Look, I am done here. Stop responding. It's good to see that you have familiarized yourself with the definition of quibble. With practice, perhaps you will learn to apply the definition when you review your posts. I wish you all the best. Don't fall asleep on your armchair.

[twinofmunin.livejournal.com]

it's his journal, troll. if it bothers you, don't read it. your comments so far have all been worthless and your wording tastes of that of someone who is trying too hard.

[gustavolacerda.livejournal.com]

I'd like to see more of your talks online, btw... Are you into that "logical learning" stuff of Fitelson's, as an alternative to logical omniscience? I think this would blend quite well with cognitive modeling.

[easwaran.livejournal.com]

I'll post a link when I finally do.

Anyway, I'm interested in some sort of solution of logical learning. Branden's stuff is a good approximation to model learning of specific pieces of logical information, but it still requires omniscience about a lot of logic (everything built up truth-functionally from the uninterpreted sentences).
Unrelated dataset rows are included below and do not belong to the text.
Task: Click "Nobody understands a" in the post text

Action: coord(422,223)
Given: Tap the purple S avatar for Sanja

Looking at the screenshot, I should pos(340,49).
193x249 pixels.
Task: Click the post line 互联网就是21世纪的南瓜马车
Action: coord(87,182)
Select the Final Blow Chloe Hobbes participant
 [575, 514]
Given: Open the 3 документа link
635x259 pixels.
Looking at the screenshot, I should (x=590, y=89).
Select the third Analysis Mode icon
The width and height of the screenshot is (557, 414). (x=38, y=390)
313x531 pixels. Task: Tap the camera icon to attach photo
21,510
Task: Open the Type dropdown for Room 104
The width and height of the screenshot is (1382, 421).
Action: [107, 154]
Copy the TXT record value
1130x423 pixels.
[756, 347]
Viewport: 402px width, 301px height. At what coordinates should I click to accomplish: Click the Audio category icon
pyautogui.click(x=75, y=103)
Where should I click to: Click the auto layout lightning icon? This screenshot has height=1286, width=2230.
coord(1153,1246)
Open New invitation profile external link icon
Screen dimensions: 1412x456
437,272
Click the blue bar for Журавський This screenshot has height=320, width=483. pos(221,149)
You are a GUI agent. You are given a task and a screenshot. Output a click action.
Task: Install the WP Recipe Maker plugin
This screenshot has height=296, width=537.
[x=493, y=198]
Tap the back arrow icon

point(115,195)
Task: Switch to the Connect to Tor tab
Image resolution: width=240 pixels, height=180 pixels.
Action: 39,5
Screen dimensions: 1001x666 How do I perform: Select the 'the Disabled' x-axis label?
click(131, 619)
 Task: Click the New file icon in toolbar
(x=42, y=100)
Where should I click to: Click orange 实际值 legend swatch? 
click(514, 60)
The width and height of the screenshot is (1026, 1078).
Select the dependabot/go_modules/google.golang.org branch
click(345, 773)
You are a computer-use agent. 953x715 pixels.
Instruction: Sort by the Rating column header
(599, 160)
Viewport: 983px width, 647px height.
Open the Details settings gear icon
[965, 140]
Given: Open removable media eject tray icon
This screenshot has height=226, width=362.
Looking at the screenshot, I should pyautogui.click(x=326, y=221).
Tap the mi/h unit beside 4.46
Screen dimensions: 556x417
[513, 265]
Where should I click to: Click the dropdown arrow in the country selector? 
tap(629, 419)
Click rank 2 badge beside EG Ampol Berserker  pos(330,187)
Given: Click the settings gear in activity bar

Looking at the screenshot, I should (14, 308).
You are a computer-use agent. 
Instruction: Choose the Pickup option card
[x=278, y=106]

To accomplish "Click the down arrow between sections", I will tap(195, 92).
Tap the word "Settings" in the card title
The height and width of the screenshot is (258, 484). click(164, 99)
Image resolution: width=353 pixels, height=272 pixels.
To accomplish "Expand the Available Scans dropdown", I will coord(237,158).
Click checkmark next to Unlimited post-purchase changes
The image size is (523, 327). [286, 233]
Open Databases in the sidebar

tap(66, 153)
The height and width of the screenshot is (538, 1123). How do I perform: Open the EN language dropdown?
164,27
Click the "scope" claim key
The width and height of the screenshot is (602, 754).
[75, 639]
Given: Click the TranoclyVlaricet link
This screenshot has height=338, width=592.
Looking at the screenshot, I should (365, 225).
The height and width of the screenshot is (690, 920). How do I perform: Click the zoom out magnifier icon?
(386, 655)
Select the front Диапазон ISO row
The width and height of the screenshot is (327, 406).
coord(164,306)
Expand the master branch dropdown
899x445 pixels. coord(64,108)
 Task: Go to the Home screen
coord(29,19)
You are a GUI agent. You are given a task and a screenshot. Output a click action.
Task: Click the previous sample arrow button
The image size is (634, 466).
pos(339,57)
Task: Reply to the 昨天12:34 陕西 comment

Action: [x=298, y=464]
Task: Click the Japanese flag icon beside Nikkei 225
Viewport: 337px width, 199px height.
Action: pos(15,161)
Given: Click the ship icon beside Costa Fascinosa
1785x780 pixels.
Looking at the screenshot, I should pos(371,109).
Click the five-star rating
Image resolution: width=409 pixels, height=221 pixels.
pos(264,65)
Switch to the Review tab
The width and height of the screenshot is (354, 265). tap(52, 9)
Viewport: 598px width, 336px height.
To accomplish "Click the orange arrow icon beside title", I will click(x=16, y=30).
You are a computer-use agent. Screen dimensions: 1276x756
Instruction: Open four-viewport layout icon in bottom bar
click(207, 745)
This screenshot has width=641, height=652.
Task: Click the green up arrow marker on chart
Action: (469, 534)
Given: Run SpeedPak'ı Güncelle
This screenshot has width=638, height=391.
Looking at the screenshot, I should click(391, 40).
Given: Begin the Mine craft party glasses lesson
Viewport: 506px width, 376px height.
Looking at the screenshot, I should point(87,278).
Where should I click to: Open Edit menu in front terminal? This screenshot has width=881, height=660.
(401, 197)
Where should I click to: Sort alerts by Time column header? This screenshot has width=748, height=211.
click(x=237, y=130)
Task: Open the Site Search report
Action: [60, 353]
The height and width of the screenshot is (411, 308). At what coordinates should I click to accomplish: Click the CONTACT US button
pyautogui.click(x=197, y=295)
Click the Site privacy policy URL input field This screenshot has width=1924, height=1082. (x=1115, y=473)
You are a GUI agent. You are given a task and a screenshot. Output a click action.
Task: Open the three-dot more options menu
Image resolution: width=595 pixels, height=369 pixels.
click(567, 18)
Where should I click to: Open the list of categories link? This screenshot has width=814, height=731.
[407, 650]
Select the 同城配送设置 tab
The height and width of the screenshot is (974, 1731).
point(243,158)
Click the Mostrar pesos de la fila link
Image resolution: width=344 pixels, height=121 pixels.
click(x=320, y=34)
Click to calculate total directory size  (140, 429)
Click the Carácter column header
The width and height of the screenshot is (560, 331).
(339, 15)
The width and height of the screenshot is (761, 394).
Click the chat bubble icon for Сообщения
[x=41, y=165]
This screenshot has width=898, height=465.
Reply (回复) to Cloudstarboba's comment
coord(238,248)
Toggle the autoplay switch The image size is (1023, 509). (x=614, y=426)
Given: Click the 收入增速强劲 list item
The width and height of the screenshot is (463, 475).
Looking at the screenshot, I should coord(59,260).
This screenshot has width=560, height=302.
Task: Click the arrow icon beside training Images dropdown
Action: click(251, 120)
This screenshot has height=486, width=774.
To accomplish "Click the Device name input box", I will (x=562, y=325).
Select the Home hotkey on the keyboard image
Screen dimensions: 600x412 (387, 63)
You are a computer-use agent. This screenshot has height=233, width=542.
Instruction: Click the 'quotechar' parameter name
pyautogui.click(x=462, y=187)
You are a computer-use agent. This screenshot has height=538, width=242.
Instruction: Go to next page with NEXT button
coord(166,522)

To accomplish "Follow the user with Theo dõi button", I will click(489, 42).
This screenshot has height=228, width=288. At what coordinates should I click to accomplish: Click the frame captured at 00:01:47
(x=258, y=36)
[gustavolacerda.livejournal.com]

I would like to compare these different solutions for logical omniscience to the ultimate solution: cognitive models, as in ACT-R.

[marknau.livejournal.com]

Just for kicks, I made the following model:
1) Assume the payer will not actually pay more than 2^23
2) Assume total utility is equal to sqrt(present value of lifetime earnings)

Then the proper price for the first game is about $10-$11 for most reasonable values of PVLE.

[gustavolacerda.livejournal.com]

If you eliminate the first assumption, I think you'll still get approximately the same thing.

Making the utilities increase as sqrt(2^n) = 2^(n/2) (instead of increasing as 2^n) is enough to make the expected utility converge, isn't it?

[marknau.livejournal.com]

Yes, I agree.

I made the first assumption because I was doing it arithmetically rather than bothering to solve an infinite series.